— How to complete this task —
Below are records; transcribe each one exactly.

— Provided data —
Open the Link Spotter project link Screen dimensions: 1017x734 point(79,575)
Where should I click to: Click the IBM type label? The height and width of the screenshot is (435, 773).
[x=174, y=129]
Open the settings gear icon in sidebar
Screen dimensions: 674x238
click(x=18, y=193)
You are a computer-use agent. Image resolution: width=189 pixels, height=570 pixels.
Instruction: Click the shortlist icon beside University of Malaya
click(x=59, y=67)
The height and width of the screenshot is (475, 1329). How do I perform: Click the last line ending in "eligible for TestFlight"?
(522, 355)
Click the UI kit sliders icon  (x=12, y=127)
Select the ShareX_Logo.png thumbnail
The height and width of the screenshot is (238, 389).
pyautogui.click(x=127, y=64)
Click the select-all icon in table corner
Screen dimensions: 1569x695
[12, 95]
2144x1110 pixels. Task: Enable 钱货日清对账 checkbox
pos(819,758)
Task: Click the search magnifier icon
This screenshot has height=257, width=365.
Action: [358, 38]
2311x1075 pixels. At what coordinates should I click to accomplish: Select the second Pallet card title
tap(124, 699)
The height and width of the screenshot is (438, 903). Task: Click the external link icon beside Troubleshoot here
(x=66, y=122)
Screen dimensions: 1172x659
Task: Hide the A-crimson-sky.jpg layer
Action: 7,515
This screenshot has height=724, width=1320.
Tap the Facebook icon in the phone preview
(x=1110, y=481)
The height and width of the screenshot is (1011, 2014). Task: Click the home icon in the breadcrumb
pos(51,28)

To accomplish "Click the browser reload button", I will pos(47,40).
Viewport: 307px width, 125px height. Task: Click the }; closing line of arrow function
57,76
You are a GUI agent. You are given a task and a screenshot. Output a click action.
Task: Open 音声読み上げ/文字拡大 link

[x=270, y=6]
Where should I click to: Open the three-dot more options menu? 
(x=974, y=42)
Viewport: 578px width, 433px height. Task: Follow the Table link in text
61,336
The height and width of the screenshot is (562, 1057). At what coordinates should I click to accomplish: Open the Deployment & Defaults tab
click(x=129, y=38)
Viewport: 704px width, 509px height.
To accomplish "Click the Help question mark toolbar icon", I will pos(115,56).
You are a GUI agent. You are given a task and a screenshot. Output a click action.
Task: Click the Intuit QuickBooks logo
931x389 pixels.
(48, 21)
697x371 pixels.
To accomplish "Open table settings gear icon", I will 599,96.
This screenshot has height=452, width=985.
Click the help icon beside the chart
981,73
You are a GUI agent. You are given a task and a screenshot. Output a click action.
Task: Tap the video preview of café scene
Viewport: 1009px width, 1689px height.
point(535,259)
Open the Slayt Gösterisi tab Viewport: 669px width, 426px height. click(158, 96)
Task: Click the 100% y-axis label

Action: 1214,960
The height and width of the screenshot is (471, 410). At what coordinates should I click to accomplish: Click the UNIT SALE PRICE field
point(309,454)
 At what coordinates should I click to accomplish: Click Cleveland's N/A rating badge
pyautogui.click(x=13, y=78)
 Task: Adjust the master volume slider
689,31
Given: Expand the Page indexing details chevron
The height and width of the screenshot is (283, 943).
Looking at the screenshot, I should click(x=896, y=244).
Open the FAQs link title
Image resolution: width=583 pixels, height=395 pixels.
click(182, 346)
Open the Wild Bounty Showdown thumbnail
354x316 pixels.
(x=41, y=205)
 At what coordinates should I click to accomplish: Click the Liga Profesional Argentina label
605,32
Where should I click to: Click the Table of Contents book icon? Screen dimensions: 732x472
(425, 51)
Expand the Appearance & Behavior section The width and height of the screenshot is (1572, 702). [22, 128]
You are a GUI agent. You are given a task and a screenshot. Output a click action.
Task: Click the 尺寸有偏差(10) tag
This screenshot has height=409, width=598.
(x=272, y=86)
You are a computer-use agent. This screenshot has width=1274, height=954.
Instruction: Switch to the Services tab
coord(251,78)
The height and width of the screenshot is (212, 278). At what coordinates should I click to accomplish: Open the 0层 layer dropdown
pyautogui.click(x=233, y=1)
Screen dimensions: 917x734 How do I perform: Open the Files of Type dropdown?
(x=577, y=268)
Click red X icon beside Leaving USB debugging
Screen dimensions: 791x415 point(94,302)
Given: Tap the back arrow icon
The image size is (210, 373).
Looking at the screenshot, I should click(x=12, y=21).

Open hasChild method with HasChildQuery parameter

— Answer —
Open the Link Spotter project link Screen dimensions: 1017x734 point(79,575)
Where should I click to: Click the IBM type label? The height and width of the screenshot is (435, 773).
[x=174, y=129]
Open the settings gear icon in sidebar
Screen dimensions: 674x238
click(x=18, y=193)
You are a computer-use agent. Image resolution: width=189 pixels, height=570 pixels.
Instruction: Click the shortlist icon beside University of Malaya
click(x=59, y=67)
The height and width of the screenshot is (475, 1329). How do I perform: Click the last line ending in "eligible for TestFlight"?
(522, 355)
Click the UI kit sliders icon  (x=12, y=127)
Select the ShareX_Logo.png thumbnail
The height and width of the screenshot is (238, 389).
pyautogui.click(x=127, y=64)
Click the select-all icon in table corner
Screen dimensions: 1569x695
[12, 95]
2144x1110 pixels. Task: Enable 钱货日清对账 checkbox
pos(819,758)
Task: Click the search magnifier icon
This screenshot has height=257, width=365.
Action: [358, 38]
2311x1075 pixels. At what coordinates should I click to accomplish: Select the second Pallet card title
tap(124, 699)
The height and width of the screenshot is (438, 903). Task: Click the external link icon beside Troubleshoot here
(x=66, y=122)
Screen dimensions: 1172x659
Task: Hide the A-crimson-sky.jpg layer
Action: 7,515
This screenshot has height=724, width=1320.
Tap the Facebook icon in the phone preview
(x=1110, y=481)
The height and width of the screenshot is (1011, 2014). Task: Click the home icon in the breadcrumb
pos(51,28)

To accomplish "Click the browser reload button", I will pos(47,40).
Viewport: 307px width, 125px height. Task: Click the }; closing line of arrow function
57,76
You are a GUI agent. You are given a task and a screenshot. Output a click action.
Task: Open 音声読み上げ/文字拡大 link

[x=270, y=6]
Where should I click to: Open the three-dot more options menu? 
(x=974, y=42)
Viewport: 578px width, 433px height. Task: Follow the Table link in text
61,336
The height and width of the screenshot is (562, 1057). At what coordinates should I click to accomplish: Open the Deployment & Defaults tab
click(x=129, y=38)
Viewport: 704px width, 509px height.
To accomplish "Click the Help question mark toolbar icon", I will pos(115,56).
You are a GUI agent. You are given a task and a screenshot. Output a click action.
Task: Click the Intuit QuickBooks logo
931x389 pixels.
(48, 21)
697x371 pixels.
To accomplish "Open table settings gear icon", I will 599,96.
This screenshot has height=452, width=985.
Click the help icon beside the chart
981,73
You are a GUI agent. You are given a task and a screenshot. Output a click action.
Task: Tap the video preview of café scene
Viewport: 1009px width, 1689px height.
point(535,259)
Open the Slayt Gösterisi tab Viewport: 669px width, 426px height. click(158, 96)
Task: Click the 100% y-axis label

Action: 1214,960
The height and width of the screenshot is (471, 410). At what coordinates should I click to accomplish: Click the UNIT SALE PRICE field
point(309,454)
 At what coordinates should I click to accomplish: Click Cleveland's N/A rating badge
pyautogui.click(x=13, y=78)
 Task: Adjust the master volume slider
689,31
Given: Expand the Page indexing details chevron
The height and width of the screenshot is (283, 943).
Looking at the screenshot, I should click(x=896, y=244).
Open the FAQs link title
Image resolution: width=583 pixels, height=395 pixels.
click(182, 346)
Open the Wild Bounty Showdown thumbnail
354x316 pixels.
(x=41, y=205)
 At what coordinates should I click to accomplish: Click the Liga Profesional Argentina label
605,32
Where should I click to: Click the Table of Contents book icon? Screen dimensions: 732x472
(425, 51)
Expand the Appearance & Behavior section The width and height of the screenshot is (1572, 702). [22, 128]
You are a GUI agent. You are given a task and a screenshot. Output a click action.
Task: Click the 尺寸有偏差(10) tag
This screenshot has height=409, width=598.
(x=272, y=86)
You are a computer-use agent. This screenshot has width=1274, height=954.
Instruction: Switch to the Services tab
coord(251,78)
The height and width of the screenshot is (212, 278). At what coordinates should I click to accomplish: Open the 0层 layer dropdown
pyautogui.click(x=233, y=1)
Screen dimensions: 917x734 How do I perform: Open the Files of Type dropdown?
(x=577, y=268)
Click red X icon beside Leaving USB debugging
Screen dimensions: 791x415 point(94,302)
Given: Tap the back arrow icon
The image size is (210, 373).
Looking at the screenshot, I should click(x=12, y=21).

Open hasChild method with HasChildQuery parameter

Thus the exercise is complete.